Jason Statham and Clive Owen have been highlighted as being entertaining, even in their most stupid, freshness unlimited Statham in Death Race smarty-pants something like Owen charm to something like the International. But none of this is no help in Killer Elite, a film so neglected and the least common denominator is still one of those vague end of his career performances by Robert De Niro, who unfortunately are rather an indication that atrocity those days. Covering several continents and a revenge plot is incredibly stupid, murderer of elite masks the true story of a British secret intelligence network with a tedious and incomprehensible action.
In a totally unnecessary prologue, we learn that the killer mercenary Danny (Statham) has learned everything he knows about Hunter (De Niro), so when Hunter is kidnapped by mysterious Saudi royalty, Danny abandons his girlfriend heat Australian (Yvonne Stahovski) and idyllic farm life to save him. Danny Hunter and father-son relationship is volatile given in the prologue, we understand these murderers feel real human emotions, I think, but writer-director Gary McKendry could only through the three lines of dialogue, if he had even an inch of storytelling prowess. Anyway, Danny finds himself in Oman to negotiate the release of the hunter and after a tough but unsuccessful attempt to break him and, accept the terms of the abductor, who happens to be the Sheikh of Oman .
Danny goes to England and hunt down members of the elite British forces (SAS), which killed the son of the king in a secret war in Oman - because apparently the rules of engagement during the war when not taken into account are rich in oil money and have scores to settle.
So Danny goes to England, when the hunter is hanging outside the prison, Offscreen, and De Niro heavy collecting salaries for a few days worth of work.
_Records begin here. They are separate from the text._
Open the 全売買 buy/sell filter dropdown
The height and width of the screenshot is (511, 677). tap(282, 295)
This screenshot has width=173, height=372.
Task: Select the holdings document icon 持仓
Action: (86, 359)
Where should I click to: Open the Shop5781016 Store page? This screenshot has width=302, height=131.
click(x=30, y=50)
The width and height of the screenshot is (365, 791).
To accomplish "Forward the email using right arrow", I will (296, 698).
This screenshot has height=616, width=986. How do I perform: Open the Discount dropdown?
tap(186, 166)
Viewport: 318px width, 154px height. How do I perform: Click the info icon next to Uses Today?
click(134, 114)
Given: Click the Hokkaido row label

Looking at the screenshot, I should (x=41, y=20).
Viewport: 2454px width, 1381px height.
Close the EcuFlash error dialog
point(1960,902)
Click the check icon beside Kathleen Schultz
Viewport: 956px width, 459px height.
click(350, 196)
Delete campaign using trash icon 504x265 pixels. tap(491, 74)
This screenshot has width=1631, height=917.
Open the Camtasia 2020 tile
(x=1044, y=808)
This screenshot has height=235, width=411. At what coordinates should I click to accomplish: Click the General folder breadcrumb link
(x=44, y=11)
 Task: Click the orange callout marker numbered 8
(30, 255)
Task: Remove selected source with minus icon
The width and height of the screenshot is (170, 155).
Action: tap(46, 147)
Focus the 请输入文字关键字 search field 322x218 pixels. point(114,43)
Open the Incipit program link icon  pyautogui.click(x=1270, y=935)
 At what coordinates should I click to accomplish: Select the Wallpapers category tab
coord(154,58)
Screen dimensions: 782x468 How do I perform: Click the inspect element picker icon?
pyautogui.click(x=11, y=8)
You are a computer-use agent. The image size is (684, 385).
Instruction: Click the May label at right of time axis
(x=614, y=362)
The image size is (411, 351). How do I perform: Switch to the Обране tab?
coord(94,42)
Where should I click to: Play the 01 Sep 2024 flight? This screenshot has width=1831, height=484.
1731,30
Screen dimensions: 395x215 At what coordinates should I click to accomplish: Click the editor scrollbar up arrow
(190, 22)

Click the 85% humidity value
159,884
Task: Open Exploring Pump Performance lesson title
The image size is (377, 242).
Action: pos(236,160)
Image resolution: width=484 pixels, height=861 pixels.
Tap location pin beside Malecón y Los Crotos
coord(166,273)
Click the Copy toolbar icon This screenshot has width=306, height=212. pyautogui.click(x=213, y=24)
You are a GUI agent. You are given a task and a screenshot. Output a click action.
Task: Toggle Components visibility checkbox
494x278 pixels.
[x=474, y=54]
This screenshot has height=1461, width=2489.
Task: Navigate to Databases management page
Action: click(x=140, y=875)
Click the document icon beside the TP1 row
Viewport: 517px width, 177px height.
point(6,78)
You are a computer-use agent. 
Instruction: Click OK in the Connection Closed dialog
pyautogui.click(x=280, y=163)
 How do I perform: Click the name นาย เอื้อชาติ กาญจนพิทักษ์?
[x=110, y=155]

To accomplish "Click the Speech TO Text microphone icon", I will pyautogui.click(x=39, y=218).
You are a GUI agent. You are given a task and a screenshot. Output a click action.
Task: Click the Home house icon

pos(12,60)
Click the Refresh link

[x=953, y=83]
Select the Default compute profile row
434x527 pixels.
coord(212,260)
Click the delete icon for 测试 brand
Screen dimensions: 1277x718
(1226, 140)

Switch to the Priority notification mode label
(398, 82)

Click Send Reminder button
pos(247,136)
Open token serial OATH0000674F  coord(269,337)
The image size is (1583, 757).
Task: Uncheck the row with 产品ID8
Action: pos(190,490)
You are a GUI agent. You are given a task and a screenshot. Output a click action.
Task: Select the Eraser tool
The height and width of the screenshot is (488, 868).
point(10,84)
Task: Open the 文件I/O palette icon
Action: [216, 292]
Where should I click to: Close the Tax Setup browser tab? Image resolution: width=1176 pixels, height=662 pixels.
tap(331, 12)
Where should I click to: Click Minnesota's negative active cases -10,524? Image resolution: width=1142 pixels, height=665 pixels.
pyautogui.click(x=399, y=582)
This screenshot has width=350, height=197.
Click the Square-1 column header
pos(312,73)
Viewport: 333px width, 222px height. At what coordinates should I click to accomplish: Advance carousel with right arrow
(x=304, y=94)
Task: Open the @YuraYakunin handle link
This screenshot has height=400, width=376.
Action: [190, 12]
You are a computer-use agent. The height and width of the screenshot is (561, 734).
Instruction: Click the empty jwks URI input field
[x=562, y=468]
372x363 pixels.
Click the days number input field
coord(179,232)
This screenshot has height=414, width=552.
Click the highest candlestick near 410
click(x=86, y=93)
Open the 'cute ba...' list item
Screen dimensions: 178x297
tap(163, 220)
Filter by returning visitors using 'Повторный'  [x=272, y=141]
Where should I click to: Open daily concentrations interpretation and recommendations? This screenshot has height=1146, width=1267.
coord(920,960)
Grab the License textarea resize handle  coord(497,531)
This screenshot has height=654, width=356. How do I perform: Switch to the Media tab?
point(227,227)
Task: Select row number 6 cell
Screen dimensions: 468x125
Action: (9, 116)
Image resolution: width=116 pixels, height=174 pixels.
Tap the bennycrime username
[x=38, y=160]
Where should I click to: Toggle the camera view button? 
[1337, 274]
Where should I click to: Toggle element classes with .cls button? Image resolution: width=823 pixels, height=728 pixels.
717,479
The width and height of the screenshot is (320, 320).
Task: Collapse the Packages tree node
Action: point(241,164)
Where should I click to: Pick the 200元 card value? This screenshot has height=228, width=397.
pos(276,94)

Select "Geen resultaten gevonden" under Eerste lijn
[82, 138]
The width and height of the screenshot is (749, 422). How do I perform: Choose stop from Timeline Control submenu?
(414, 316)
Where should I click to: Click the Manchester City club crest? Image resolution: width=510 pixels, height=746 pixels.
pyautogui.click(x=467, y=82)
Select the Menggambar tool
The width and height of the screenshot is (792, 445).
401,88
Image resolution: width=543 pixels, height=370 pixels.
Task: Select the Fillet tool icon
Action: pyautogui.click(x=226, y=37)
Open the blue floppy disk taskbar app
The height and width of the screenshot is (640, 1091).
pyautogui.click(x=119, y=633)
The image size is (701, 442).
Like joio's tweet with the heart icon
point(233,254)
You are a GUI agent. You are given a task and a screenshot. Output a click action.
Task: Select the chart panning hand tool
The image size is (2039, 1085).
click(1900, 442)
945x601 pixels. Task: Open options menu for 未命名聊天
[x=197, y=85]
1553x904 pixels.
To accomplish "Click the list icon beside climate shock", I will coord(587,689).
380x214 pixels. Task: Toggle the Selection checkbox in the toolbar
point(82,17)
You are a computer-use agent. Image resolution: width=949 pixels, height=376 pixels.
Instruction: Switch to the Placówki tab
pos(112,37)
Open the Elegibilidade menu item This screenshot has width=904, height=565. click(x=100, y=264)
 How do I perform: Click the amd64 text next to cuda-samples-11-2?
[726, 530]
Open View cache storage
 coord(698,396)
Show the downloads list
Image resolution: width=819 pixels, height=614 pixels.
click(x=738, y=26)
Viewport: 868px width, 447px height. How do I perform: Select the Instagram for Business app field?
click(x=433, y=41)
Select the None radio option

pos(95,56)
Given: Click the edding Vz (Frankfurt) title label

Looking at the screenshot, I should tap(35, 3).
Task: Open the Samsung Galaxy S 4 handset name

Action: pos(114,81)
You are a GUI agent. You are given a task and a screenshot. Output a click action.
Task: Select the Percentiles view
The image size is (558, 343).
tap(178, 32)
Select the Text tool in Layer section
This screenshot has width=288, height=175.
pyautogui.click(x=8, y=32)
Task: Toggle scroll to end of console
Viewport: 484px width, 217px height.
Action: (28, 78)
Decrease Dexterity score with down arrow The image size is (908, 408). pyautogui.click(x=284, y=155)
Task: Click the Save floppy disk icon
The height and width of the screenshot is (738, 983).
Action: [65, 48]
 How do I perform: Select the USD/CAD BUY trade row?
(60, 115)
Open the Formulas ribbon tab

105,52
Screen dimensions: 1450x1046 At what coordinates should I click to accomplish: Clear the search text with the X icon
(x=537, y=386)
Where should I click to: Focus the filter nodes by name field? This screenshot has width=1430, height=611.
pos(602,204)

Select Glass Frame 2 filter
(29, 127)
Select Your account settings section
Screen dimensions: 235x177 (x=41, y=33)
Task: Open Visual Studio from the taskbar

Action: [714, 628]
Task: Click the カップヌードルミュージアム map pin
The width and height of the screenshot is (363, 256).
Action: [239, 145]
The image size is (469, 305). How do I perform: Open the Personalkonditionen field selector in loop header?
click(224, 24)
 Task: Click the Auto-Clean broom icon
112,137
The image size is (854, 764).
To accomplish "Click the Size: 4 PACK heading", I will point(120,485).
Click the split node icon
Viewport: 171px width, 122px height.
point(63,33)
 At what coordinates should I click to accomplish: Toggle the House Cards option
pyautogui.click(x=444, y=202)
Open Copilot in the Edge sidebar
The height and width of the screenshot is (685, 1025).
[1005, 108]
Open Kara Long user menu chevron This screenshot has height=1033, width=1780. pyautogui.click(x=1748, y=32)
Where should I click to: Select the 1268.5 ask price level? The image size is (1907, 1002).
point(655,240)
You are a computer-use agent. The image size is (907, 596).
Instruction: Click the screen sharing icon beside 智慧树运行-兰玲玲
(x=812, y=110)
Not surprisingly, Danny targeted attacks, former British soldiers to begin to pay a top-secret group of them, men named Feather, who sit in the conference room table and let us know how secret they say things like "Remember, we We are businessmen and bankers are now, what we are doing here is illegal. "retired soldiers to send a little 'younger, Spike (Clive Owen), on the hunt for Danny, a cat and mouse chase, which can be an exciting, if McKendry had no idea how to structure it.
Ads for Killer Elite promised confrontation between Owen and Statham, and we get one, but only in the last half hour of the film. Before they were both walking through the configurations spy movie we've seen so many times before - the carefully executed hit, the mysterious phone calls to your enemy taunts, hunting on the roof is highly unlikely - to with both Owen and Statham spending a lot of charisma loose cannon that history never use. They are really great when they face, and even Herky-jerky style McKendry to take industrial action can not hide the fact that they are both professionals who enjoy each other blows to the face and trading jokes. But there are very few of the scattered amidst a story that goes wherever you expect to go, and nowhere worth going at all.